#### YOUR GOAL
Quote the post about trying for a baby word for word, starting with "Originally written late" and going on through "but not trying.".

#### READING TEXT
================================

Trying but not trying


Originally written late June, 2010:

When we find out people our age  are pregnant, without fail they always say- “well, we weren’t trying, but we weren’t NOT trying.”  To which Reg has always remarked to me- “well, if you are having regular sex without birth control, I think that means you’re trying.”

So, this summer, we started trying, but not trying.

I’m nearly 29, Reg is 30.  I am a full time PhD student, part time lab coordinator, part time voice therapist.  That adds up to 2 full time jobs.  I don’t have time to have a baby!  I only have a cat because it can poop on its own.  We don’t make a lot of money, we don’t have fancy things, wear designer clothes, take designer vacations.  We drive a used 2005 Camry.  We have one car. Our house is tiny.  But we are obsessed with each other.  What I mean is, we love each other, we love our lives, we are happy.  There are times that this makes it hard to breathe. He once told me he wanted to be a paramecium together.  And I knew exactly what he meant. Recently, one of my oldest friends asked me about having kids, and I told him we wanted to. He reminded me, lovingly, that in high school I used to say I never wanted kids, that I couldn’t stand them.  And he is right. I never wanted kids before. If I was alone, or maybe even with someone else, I possibly still wouldn’t want kids.  Well, I told him, I’m so in love, I feel like I can’t even express it except to say- I have to have your babies!  And he smiled, my dear friend, and hugged me.

================================

[Stored items]

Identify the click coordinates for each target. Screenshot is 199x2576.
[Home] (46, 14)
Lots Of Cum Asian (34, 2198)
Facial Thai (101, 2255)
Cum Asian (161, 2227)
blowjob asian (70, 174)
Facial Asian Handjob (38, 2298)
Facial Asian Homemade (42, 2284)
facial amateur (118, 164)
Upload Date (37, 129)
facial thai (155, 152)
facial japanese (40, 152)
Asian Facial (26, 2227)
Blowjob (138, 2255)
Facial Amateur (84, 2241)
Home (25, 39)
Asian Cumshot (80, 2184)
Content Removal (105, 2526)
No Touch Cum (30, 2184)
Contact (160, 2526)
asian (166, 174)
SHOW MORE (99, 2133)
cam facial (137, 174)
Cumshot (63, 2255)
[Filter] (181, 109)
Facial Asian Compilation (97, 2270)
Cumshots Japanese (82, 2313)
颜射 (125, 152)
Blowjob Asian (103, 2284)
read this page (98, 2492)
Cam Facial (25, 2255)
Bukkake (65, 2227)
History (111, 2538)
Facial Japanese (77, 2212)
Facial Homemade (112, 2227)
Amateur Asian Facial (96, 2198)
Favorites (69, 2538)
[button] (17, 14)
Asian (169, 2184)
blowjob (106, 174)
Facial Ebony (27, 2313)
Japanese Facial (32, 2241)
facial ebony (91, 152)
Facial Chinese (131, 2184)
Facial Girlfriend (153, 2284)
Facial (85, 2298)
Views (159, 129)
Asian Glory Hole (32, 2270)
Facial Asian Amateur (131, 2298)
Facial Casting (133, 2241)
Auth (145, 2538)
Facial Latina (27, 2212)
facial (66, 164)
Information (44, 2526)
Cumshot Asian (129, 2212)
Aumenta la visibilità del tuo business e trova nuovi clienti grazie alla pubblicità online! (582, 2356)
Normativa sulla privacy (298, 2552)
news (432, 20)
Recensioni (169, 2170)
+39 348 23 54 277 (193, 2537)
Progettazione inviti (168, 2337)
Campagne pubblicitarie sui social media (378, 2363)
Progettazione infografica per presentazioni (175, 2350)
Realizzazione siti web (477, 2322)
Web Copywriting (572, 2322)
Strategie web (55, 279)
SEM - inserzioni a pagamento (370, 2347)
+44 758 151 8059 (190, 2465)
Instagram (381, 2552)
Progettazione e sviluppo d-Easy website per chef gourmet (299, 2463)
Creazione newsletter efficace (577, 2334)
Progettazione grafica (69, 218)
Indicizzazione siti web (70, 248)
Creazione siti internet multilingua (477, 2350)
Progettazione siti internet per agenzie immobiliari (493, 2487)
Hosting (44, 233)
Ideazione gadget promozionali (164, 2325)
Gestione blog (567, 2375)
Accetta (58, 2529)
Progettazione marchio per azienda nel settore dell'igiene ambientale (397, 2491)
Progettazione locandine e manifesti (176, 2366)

================================

#### COMPLETED TASK
Originally written late June, 2010:

When we find out people our age  are pregnant, without fail they always say- “well, we weren’t trying, but we weren’t NOT trying.”  To which Reg has always remarked to me- “well, if you are having regular sex without birth control, I think that means you’re trying.”

So, this summer, we started trying, but not trying.